Qilin additionally claimed an assault on a Florida regional airport. Pattern information confirmed entry to scanned worker IDs, aviation alerts and notices, airport blueprints, inner operational paperwork, monetary data, and extra employee-related knowledge.
The Devman ransomware group claimed accountability for breaching a Georgia entity chargeable for sustaining courtroom data, actual property filings, and important authorized documentation companies throughout the U.S. state. Shared samples counsel potential entry to inner purposes supporting digital filings, cost programs, certification programs, and core knowledge warehouses.
The DragonForce ransomware group claimed an assault on a main telecom companies supplier in the United Arab Emirates, exfiltrating greater than 44 GB of knowledge.
The Sinobi ransomware group claimed accountability for a cyberattack focusing on an India-based firm that gives IT companies, digital engineering, cloud transformation, knowledge analytics, product engineering, and managed companies for world enterprise purchasers throughout sectors comparable to finance, healthcare, manufacturing, and retail.
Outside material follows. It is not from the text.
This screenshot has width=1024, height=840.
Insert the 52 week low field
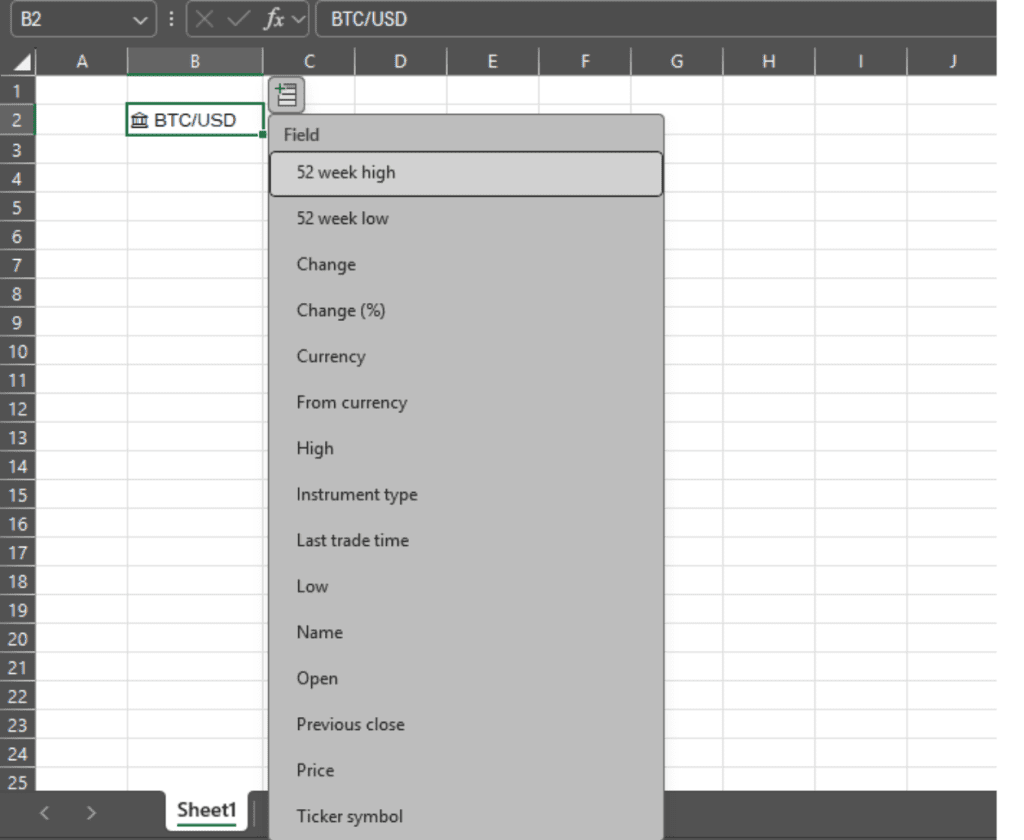point(345,218)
Based on the group, roughly 450GB of knowledge have been allegedly stolen, together with confidential paperwork, contracts, buyer knowledge, and monetary data.
The Anubis ransomware group leaked greater than 1TB of knowledge allegedly stolen from a U.S.-based automotive producer that gives inside programs, molded parts, and engineering options to main automakers worldwide. The group revealed pattern supplies on its leak web site, together with blueprints, inner paperwork labeled as “confidential,” e mail correspondence, and numerous company data
A newly noticed ransomware group calling itself Benzona surfaced with an onion data-leak web site, claiming 5 victims. Samples of the group’s encryptor have been recognized within the wild, with compromised information that included a “.benzona” extension. A ransom observe titled RECOVERY_INFO.txt is left on affected programs, directing victims to speak by way of an onion-based chat portal. The preliminary set of victims included 4 Romanian automotive dealerships and one Ivory Coast–based mostly NGO centered on healthcare assist.
Conclusion
The alarming variety of ransomware assaults focusing on essential and delicate sectors – together with the theft of delicate mission and technical knowledge – highlights the necessity for safety groups to reply with vigilance equal to the risk. Fundamental cybersecurity finest practices that may assist defend in opposition to a variety of cyber threats embody:
- Prioritizing vulnerabilities based mostly on danger.
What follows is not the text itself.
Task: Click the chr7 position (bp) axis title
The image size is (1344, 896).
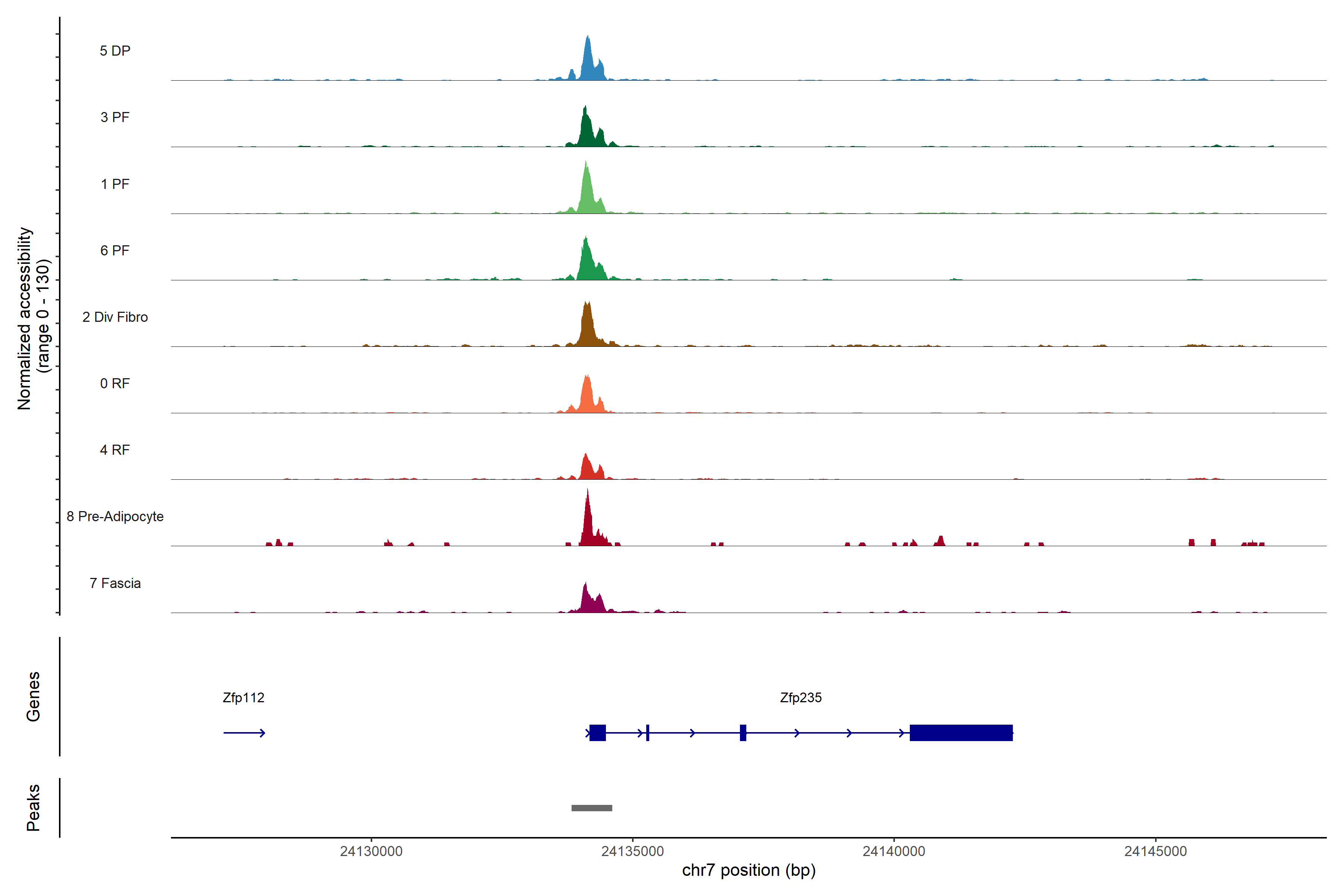Action: coord(749,870)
- Defending web-facing belongings.
- Segmenting networks and important belongings.
- Hardening endpoints and infrastructure.
- Sturdy entry controls, permitting no extra entry than is required, with frequent verification.
- A powerful supply of person id and authentication, together with multi-factor authentication and biometrics, in addition to machine authentication with machine compliance and well being checks.
- Encryption of knowledge at relaxation and in transit.
- Ransomware-resistant backups which are immutable, air-gapped, and remoted as a lot as potential.
- Honeypots that lure attackers to faux belongings for early breach detection.
- Correct configuration of APIs and cloud service connections.
- Monitoring for uncommon and anomalous exercise with SIEM, Energetic Listing monitoring, endpoint safety, and knowledge loss prevention (DLP) instruments.
- Routinely assessing and confirming controls by way of audits, vulnerability scanning, and penetration assessments.
Cyble’s complete assault floor administration options can assist by scanning community and cloud belongings for exposures and prioritizing fixes, along with monitoring for leaked credentials and different early warning indicators of main cyberattacks.